• **Given text**:
::::::

Effects explanation

4 replies [Last post]
Joined: 05/14/2011

I'd appreciate anybody's help on this one.

I'm becoming pretty fluent with what nanostudio does. I understand most of the settings/tools and how they should be used. What is throwing me for a loop, however, are the effects. Now I understand "what" the effects do. I've used nearly all of them in one respect or another over my course as a musician. What I don't understand, however, is how to place them.

In version 1.2 I can either have the insert effects, pre-fade effects or send effects. I know how to put them on and how to adjust them, but what I'm not sure of is what the reasons for putting an effect in one spot or another is. I've yet to find a good explanation/tutorial on this either.

Does it have to do with processor power? Does using the same effect (say Compression for example) in a Send and then putting two instruments through it use less CPU power than if I put an individual compressor on each instrument as a pre-fader? Or is there some other reason why one would be better than the other? This is really my biggest stumbling block with the NS and I would love to get it cleared up so I can finally just start making music rather than constantly trying to learn a new feature.

Joined: 03/15/2011

Hi Ano, I'll give you my 2 cents.
You're right in that you will save processor power by using the sends. They are great for effects like reverb and delay where you only want to send a percentage of your signal through them. You can still do this in the inserts with reverb for example having a wet/dry knob but you would need a separte reverb in every instrument. In general you wouldnt use compression on a send. You would only be compressing the effected part of the signal but the dry signal would still be going down the mixer channel.

::::::

• **Raw data**:
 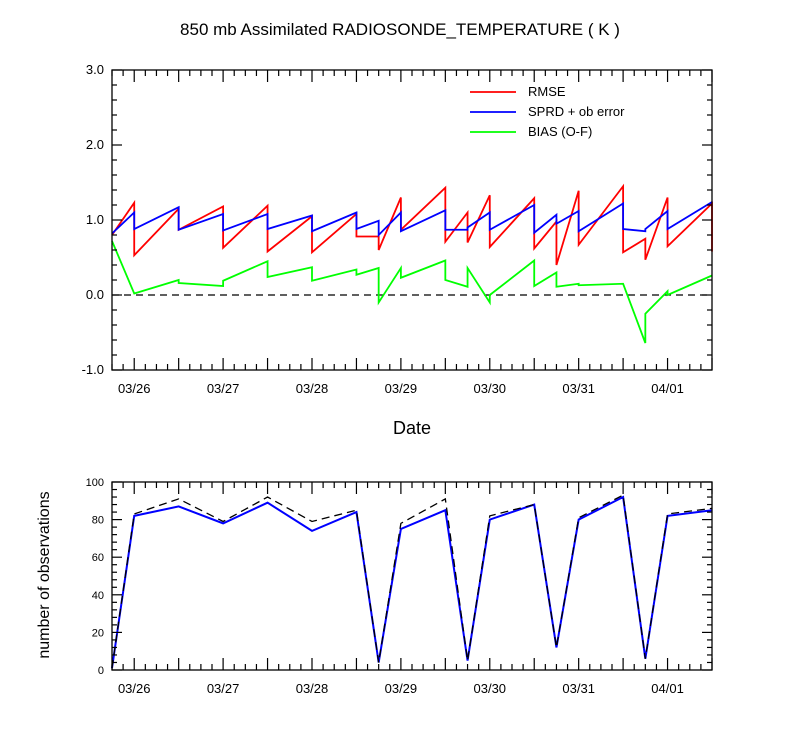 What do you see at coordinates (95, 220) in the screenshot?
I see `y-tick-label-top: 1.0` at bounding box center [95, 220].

::::::

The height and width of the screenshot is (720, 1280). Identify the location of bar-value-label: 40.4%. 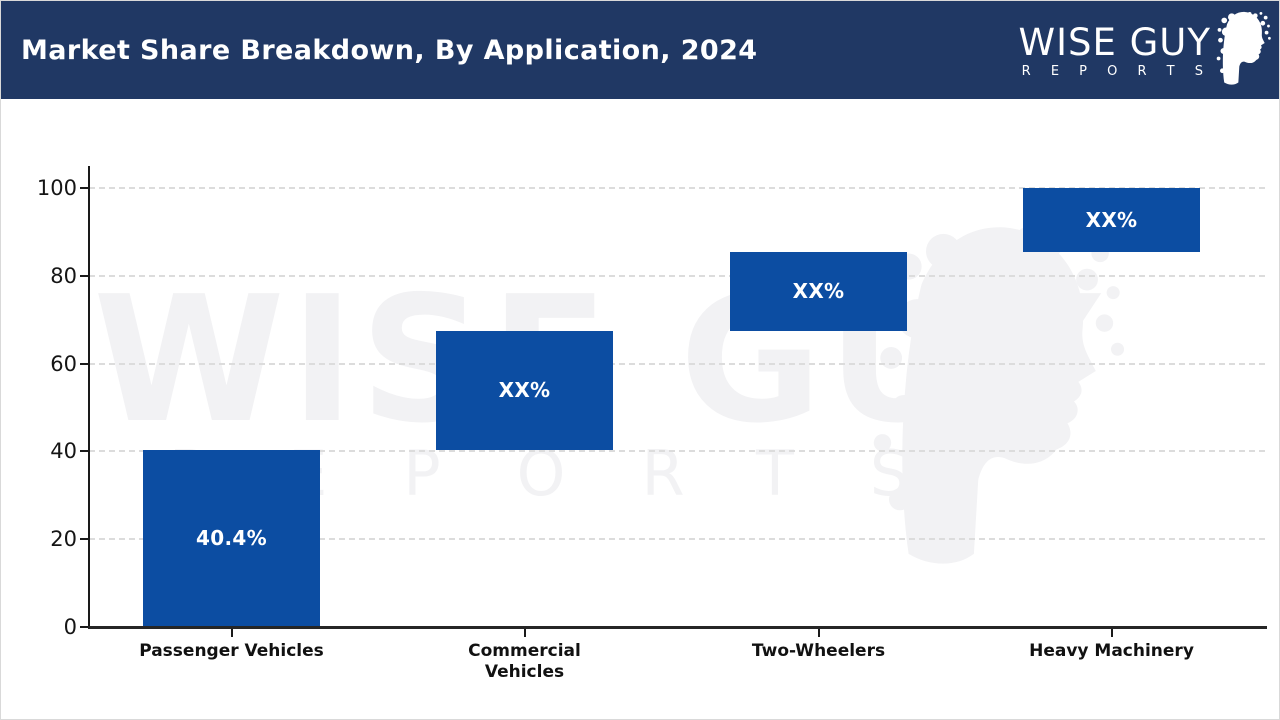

::::::

• **What this exercise asks**:
- 1) In the forum thread on effects, repeat the stretch from "I'd appreciate anybody's" through "on this either.".
- 2) Why does the reply in the forum thread on effects say compression generally doesn't go on a send?

• **Answer list**:
- 1)
I'd appreciate anybody's help on this one.

I'm becoming pretty fluent with what nanostudio does. I understand most of the settings/tools and how they should be used. What is throwing me for a loop, however, are the effects. Now I understand "what" the effects do. I've used nearly all of them in one respect or another over my course as a musician. What I don't understand, however, is how to place them.

In version 1.2 I can either have the insert effects, pre-fade effects or send effects. I know how to put them on and how to adjust them, but what I'm not sure of is what the reasons for putting an effect in one spot or another is. I've yet to find a good explanation/tutorial on this either.

- 2) On a send, only the effected part of the signal would be compressed. The dry signal would still go down the mixer channel uncompressed.